Umwelt- und Anti-Atom-Verbände fordern ein Ende der Verarbeitung von russischem Uran im emsländischen Lingen. Anlass sind aktuelle Atomtransporte.

Die Zusammenarbeit von russischer und französischer Atomindustrie in Lingen war Umwelt­schützer­:innen schon 2022 ein Dorn im Auge Foto: Lars Klemmer/dpa

Hamburg taz | Zwei russische Frachter sind seit einigen Tagen in Ost- und Nordsee unterwegs. Die „Mikhail Dudin“ ist am Mittwoch im französischen Dunkerque angekommen. Die „Baltiyskiy 202“ soll ihren Zielhafen Rotterdam am Pfingstsonntag erreichen. Sie transportieren nicht irgendwas: Die Frachter bringen Uran aus St. Petersburg nach Westeuropa.

Anlässlich dieser Schiffstransporte haben diverse Umweltverbände und Anti-Atomkraft-Organisationen in einer gemeinsamen Pressemitteilung am Mittwoch Bundeskanzler Friedrich Merz dazu aufgefordert, die Atomgeschäfte mit dem Kreml zu beenden.

Trotz des Ukrainekriegs importiert Deutschland weiterhin Uran aus Russland. Im vergangenen Jahr waren es fast 70 Tonnen – das entspricht einem Anstieg um 66 Prozent. Das geht aus Daten des niedersächsischen Umweltministeriums hervor, die dem Spiegel vorliegen.

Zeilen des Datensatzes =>
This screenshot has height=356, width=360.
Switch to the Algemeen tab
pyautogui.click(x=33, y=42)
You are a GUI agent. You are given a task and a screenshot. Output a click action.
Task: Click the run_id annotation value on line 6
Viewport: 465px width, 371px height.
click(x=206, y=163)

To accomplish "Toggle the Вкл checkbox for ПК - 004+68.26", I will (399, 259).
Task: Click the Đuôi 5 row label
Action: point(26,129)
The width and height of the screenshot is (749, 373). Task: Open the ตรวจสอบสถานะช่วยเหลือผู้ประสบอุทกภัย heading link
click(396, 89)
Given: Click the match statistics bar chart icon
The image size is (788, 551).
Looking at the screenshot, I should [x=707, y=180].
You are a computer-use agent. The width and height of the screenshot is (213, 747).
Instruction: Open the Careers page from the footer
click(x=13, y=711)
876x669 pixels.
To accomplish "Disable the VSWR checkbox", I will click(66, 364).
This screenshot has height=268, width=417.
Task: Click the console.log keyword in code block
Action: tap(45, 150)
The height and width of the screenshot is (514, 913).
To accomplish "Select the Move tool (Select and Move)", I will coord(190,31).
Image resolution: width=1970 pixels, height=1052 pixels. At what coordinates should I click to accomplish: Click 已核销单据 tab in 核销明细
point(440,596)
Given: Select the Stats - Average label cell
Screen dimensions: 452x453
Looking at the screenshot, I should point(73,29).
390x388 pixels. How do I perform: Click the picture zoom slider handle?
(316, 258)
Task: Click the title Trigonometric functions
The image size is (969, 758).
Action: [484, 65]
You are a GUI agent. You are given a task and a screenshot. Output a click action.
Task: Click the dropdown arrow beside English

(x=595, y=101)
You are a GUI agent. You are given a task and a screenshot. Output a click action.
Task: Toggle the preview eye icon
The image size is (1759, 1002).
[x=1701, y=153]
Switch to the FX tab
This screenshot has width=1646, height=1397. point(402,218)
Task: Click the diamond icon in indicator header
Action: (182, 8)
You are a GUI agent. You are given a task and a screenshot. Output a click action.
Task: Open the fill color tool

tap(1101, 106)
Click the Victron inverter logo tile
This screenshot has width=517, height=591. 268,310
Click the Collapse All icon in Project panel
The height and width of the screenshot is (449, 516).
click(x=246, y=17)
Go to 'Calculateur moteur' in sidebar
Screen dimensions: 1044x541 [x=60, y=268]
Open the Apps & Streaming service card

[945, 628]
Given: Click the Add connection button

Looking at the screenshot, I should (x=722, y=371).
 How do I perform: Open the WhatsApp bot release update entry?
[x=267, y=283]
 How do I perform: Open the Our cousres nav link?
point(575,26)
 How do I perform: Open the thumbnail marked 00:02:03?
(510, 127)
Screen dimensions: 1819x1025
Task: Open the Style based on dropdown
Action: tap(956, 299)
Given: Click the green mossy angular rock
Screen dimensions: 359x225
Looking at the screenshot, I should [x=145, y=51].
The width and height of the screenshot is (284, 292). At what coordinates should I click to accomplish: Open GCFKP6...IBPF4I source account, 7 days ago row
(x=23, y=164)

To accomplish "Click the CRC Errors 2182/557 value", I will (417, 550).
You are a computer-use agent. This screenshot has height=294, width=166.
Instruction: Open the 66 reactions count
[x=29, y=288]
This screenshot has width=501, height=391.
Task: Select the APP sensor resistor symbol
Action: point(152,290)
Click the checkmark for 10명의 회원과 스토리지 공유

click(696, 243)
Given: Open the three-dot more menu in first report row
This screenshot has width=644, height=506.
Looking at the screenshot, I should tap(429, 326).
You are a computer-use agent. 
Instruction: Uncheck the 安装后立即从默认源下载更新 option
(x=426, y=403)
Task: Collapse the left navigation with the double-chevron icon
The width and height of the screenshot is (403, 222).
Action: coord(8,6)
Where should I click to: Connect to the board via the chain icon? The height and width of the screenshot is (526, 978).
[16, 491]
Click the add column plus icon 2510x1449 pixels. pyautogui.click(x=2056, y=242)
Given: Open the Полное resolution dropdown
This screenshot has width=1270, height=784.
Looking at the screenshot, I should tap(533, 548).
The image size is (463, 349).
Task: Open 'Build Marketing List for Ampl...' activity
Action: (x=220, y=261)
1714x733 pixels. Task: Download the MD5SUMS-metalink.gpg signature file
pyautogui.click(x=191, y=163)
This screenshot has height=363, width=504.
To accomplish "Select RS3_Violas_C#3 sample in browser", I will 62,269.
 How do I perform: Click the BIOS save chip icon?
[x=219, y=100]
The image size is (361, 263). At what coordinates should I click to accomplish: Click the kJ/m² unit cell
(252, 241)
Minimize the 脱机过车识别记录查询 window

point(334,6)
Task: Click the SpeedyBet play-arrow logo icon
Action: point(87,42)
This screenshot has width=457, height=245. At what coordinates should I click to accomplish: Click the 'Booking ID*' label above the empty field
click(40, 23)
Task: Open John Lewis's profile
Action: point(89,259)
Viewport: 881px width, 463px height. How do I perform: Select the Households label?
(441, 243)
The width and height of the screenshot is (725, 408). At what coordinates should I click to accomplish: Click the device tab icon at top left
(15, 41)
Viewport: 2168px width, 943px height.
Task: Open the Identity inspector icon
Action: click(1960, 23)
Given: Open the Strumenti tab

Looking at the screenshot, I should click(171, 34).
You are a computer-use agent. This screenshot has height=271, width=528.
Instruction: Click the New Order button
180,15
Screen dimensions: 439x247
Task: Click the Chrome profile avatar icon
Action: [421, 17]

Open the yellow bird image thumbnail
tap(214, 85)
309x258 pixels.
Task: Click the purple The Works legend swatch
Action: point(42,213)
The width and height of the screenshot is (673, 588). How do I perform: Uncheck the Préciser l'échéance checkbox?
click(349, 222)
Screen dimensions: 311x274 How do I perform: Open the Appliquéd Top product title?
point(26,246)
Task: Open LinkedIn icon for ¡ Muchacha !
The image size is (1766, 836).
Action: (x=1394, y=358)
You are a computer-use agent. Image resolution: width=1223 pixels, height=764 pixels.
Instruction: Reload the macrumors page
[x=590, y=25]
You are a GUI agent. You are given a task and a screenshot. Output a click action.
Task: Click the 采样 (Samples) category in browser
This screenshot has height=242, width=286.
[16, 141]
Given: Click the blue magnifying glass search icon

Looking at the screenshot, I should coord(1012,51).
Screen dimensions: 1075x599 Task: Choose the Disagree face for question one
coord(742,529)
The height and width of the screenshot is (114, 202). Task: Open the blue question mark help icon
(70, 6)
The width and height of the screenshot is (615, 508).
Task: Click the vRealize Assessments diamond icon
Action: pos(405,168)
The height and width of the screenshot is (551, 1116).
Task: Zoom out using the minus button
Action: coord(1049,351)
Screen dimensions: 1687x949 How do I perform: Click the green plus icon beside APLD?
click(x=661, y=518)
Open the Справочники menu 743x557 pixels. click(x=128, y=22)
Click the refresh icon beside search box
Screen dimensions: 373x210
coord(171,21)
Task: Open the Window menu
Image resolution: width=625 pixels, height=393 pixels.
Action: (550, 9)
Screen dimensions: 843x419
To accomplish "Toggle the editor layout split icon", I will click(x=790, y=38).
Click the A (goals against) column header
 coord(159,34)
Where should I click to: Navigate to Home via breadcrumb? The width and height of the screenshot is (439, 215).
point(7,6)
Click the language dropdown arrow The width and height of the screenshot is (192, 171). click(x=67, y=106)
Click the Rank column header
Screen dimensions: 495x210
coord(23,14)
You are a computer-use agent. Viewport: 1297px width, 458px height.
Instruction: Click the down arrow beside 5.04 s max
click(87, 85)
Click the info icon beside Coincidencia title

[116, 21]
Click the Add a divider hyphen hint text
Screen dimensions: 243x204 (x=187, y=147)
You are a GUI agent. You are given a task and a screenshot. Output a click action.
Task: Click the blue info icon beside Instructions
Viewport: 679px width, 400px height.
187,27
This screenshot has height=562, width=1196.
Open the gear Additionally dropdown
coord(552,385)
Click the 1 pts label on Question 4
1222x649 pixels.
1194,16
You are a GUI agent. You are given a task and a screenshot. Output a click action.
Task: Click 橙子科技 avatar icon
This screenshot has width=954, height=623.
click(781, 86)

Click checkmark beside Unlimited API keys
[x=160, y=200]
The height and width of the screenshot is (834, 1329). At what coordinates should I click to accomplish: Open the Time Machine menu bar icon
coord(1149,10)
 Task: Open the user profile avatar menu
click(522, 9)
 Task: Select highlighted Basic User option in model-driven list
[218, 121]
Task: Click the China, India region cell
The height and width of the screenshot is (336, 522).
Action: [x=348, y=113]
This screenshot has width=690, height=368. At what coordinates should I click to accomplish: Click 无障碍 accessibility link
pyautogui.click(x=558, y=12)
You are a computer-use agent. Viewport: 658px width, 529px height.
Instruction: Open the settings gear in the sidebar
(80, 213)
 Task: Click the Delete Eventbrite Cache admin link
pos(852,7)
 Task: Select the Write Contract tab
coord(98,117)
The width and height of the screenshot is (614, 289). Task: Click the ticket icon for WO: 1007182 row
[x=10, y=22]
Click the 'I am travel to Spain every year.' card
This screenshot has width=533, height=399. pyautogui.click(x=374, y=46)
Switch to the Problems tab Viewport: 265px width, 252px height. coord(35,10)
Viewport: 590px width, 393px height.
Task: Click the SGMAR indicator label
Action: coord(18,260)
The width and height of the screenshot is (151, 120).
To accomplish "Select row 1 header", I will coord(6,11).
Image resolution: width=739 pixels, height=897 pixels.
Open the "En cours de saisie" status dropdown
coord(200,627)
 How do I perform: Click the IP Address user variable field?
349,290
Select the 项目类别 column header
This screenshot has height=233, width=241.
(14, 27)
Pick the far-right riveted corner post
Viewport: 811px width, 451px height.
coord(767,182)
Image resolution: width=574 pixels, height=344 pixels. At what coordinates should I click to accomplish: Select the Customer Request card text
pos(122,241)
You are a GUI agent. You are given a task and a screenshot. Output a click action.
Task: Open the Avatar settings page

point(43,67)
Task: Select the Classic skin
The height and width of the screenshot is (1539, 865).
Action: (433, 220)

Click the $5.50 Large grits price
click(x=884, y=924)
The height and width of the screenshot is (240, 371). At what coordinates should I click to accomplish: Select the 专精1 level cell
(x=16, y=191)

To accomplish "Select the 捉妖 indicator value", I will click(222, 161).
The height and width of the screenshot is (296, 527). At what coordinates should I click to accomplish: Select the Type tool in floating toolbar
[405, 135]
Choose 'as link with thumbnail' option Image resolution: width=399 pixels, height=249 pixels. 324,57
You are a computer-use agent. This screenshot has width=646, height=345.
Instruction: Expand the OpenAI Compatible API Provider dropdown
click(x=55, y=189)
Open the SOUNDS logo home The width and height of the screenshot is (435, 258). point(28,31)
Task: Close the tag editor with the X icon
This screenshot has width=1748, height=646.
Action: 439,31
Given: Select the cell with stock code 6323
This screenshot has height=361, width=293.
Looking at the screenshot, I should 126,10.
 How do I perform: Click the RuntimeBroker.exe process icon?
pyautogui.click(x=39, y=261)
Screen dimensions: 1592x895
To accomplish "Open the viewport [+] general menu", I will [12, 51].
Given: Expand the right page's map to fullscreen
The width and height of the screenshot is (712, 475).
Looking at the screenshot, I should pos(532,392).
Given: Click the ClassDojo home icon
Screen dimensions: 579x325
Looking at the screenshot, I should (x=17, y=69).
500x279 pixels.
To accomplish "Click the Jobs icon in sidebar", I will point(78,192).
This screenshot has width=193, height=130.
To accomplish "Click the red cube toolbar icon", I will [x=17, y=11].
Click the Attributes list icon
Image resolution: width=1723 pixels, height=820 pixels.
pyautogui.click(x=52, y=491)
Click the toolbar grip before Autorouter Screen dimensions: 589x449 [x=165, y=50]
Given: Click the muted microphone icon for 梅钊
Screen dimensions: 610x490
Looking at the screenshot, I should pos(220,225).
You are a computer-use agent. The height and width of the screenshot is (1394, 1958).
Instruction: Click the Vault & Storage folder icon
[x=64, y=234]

Arbeitsanweisungen =>
a: Beantworten Sie anhand des Textauszugs über die Urantransporte die folgenden Fragen:
(i) In welcher Stadt ist die „Mikhail Dudin“ am Mittwoch angekommen?
(ii) Wen haben die Umweltverbände und Anti-Atomkraft-Organisationen in ihrer Pressemitteilung aufgefordert, die Atomgeschäfte mit dem Kreml zu beenden?
(iii) Wie viel Uran hat Deutschland im vergangenen Jahr aus Russland importiert?
b: Übernehmen Sie aus dem Textauszug über die Urantransporte alles von „Umwelt- und Anti-Atom-Verbände“ bis hinunter zu „Petersburg nach Westeuropa.“, und tauschen Sie dabei „Rotterdam“ gegen „Antwerpen“ aus.

Ergebnisse der Übung =>
a:
(i) In Dunkerque.
(ii) Bundeskanzler Friedrich Merz.
(iii) Fast 70 Tonnen.

b:
Umwelt- und Anti-Atom-Verbände fordern ein Ende der Verarbeitung von russischem Uran im emsländischen Lingen. Anlass sind aktuelle Atomtransporte.

Die Zusammenarbeit von russischer und französischer Atomindustrie in Lingen war Umwelt­schützer­:innen schon 2022 ein Dorn im Auge Foto: Lars Klemmer/dpa

Hamburg taz | Zwei russische Frachter sind seit einigen Tagen in Ost- und Nordsee unterwegs. Die „Mikhail Dudin“ ist am Mittwoch im französischen Dunkerque angekommen. Die „Baltiyskiy 202“ soll ihren Zielhafen Antwerpen am Pfingstsonntag erreichen. Sie transportieren nicht irgendwas: Die Frachter bringen Uran aus St. Petersburg nach Westeuropa.